Читайте также: |
|
ВОЕННЫЕ ПРЕСТУПЛЕНИЯ ГАБСБУРГСКОЙ МОНАРХИИ 1914-1917 гг.
КНИГА І
ИЗДАТЕЛЬ PETER S. HARDY HARDY LANE TRUMBULL, CONN. U. S. A. 1964
ПРОЛОГ
Шли Галича сыны в чужбину,
Предлинными рядами шли
И грусть и жгучую кручину
Родных Карпат с собой несли.
Все шли под клекот беснованья,
Под брязг оков и лязг цепей,
И вопль последнего прощанья,
Как вихрь стонал из их грудей.
Все шли и падали в истоме
От пуль, прикладов и штыков,
В песке, завшивленной соломе
Нашли проклятый Талергоф.
В 50-ту годовщину австро-венгерского террора изуверств и насилий над мирным населением Галичины, Буковины и Карпатской Руси в 1914-1917 гг. издается эта книга-документ.

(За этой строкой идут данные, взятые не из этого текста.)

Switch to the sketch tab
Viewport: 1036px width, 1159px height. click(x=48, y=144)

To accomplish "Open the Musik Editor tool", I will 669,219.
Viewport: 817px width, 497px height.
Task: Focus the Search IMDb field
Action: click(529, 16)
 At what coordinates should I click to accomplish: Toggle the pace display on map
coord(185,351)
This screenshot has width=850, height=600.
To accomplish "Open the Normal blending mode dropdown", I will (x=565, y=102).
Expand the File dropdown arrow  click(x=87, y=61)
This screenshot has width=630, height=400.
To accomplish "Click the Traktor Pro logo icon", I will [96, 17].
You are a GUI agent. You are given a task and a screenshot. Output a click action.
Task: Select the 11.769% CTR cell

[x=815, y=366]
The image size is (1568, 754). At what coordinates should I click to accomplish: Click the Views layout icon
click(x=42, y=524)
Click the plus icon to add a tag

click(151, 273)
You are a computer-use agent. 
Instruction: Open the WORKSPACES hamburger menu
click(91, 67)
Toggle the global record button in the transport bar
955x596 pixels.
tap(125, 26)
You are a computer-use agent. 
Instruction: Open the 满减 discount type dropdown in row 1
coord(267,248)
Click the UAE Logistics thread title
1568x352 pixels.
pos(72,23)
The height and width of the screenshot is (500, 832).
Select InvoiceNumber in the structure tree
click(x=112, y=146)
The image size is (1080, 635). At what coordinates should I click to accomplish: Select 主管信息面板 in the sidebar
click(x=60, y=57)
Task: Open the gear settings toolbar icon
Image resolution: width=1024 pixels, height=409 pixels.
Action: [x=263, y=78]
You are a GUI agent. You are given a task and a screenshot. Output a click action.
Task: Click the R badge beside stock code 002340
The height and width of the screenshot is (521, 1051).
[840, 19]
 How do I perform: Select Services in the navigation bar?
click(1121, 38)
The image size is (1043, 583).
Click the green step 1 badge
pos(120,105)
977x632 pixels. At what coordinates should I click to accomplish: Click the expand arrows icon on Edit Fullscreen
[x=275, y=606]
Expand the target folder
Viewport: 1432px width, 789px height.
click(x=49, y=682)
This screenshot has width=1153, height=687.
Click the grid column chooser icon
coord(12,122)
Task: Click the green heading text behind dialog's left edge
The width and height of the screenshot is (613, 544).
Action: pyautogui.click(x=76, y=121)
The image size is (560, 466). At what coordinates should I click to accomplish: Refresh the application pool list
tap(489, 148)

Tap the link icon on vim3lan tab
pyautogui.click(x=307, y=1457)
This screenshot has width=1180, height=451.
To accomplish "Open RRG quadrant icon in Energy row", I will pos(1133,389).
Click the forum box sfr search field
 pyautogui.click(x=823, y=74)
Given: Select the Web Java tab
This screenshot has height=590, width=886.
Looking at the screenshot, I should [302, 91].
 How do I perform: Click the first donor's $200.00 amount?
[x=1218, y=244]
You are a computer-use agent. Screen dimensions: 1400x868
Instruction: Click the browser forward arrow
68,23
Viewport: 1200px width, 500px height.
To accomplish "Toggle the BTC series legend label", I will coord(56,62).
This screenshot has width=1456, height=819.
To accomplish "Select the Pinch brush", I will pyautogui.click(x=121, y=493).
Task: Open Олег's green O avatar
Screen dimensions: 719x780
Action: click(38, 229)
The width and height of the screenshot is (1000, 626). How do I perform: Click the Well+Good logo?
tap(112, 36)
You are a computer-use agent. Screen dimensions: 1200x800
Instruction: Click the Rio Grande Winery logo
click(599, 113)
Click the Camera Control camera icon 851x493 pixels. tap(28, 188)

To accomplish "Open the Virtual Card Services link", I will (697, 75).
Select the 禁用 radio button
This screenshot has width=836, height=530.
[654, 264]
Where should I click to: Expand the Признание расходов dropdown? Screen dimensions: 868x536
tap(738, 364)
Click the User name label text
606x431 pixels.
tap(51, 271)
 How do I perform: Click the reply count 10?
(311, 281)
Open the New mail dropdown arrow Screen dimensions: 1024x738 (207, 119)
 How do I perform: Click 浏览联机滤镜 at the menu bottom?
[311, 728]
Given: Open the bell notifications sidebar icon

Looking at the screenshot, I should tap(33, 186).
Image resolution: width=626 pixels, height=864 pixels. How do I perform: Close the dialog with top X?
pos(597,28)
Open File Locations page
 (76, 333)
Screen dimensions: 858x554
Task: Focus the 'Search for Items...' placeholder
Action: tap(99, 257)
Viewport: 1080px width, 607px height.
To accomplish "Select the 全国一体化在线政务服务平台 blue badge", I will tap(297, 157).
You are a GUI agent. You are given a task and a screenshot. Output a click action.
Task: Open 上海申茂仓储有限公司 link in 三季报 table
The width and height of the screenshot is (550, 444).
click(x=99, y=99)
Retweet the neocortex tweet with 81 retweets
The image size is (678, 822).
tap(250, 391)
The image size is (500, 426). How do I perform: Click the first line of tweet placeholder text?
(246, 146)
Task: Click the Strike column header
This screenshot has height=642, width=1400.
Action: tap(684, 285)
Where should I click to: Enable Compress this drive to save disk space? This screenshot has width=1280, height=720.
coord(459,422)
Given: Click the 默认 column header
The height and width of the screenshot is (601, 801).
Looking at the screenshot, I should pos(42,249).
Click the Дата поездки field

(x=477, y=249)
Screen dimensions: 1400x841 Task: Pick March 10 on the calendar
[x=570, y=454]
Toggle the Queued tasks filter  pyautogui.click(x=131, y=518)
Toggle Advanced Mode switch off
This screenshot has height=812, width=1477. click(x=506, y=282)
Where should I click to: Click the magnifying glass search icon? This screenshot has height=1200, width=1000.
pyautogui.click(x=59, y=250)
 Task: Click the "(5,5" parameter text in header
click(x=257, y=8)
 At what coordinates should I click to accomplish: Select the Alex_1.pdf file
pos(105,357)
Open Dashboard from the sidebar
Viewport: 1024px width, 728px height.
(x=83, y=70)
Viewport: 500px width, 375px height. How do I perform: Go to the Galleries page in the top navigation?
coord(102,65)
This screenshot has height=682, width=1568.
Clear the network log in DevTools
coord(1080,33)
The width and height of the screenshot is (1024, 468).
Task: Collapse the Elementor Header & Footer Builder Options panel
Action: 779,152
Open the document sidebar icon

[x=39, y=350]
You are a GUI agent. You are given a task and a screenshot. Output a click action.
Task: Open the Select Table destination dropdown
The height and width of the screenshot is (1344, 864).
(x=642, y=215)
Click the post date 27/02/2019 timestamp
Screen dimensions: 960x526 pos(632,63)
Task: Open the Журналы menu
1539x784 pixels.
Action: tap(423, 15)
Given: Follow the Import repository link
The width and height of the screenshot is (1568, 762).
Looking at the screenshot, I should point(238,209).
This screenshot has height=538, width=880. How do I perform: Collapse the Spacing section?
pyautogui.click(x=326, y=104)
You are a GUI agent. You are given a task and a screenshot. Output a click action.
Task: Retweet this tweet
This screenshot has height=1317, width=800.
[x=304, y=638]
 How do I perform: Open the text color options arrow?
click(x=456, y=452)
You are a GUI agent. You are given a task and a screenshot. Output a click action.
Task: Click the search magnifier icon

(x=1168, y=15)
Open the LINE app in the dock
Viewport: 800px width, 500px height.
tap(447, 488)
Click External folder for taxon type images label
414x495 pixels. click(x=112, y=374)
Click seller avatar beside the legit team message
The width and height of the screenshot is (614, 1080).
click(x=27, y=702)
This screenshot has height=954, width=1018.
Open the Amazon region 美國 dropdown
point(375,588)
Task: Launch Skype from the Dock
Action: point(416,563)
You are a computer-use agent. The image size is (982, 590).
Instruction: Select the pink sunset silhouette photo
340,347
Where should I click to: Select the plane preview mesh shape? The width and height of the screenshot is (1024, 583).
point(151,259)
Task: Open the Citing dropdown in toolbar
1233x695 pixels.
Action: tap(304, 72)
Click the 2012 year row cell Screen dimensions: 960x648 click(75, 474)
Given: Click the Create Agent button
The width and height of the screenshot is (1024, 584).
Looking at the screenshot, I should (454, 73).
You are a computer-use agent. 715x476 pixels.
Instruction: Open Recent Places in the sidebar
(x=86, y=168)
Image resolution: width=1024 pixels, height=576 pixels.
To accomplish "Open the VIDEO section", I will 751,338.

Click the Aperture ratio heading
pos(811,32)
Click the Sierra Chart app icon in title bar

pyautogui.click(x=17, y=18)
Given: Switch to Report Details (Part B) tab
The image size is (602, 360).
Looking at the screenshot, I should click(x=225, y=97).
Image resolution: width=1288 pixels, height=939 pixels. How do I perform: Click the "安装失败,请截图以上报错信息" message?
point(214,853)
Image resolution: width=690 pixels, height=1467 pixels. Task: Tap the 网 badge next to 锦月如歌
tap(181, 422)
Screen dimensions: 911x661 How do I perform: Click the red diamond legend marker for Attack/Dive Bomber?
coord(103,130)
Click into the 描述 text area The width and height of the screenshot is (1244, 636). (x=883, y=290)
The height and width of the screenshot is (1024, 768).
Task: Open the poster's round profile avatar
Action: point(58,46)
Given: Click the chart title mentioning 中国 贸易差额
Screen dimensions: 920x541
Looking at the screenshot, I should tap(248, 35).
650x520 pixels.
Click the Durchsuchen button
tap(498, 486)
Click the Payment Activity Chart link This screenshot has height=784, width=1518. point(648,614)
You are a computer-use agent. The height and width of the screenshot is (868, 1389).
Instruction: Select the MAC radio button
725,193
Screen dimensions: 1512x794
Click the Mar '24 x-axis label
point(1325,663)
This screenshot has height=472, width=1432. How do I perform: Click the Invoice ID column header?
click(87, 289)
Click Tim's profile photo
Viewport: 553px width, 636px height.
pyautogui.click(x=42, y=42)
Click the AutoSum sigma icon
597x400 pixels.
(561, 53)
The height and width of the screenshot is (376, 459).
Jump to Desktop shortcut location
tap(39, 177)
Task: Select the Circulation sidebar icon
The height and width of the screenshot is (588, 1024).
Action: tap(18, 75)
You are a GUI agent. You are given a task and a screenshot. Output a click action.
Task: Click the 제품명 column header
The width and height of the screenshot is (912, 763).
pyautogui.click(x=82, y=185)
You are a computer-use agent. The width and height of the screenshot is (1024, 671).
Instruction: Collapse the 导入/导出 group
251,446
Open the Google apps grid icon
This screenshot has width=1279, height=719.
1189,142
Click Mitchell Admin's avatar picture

Она является переизданием 4-х выпусков "Талергофского Альманаха", изданных в период с 1924 по 1934 г. Центральным Талергофским Комитетом во Львове.
Посвящается памяти отца моей жены Ивана Семеновича Пилипова, уроженца села Заболотовцы (Галичина), томившегося 3 года в концлагере "Талергоф"; о. Олимпия Полянского, настоятеля прихода в с. Юровцях, Сяноцкого уезда, томившегося и погибшего в Талергофе; и всем убитым, замученым и пострадавшим от австро-венгерского террора, во время Первой Мировой Войны 1914-1917 гг.
Петр Семенович Гардый
ОТ ИЗДАТЕЛЯ
Собранные в этой книге материалы, документы и показания свидетелей, являются веским обвинительным актом в отношении бывших государственных руководителей, политиков и военачальников Австро-Венгрии, периода 1-ой Мировой Войны, как и непосредственных преступников — офицеров, солдат и жандармов. Военные преступники никогда и никем не были судимые. Над виновниками и вдохновителями преступлений никогда не состоялся суд на подобие: Международного Суда в Ньюрнберге, после П-ой Мировой Войны. Следовательно — об этих преступлениях общественность мира почти ничего не знает.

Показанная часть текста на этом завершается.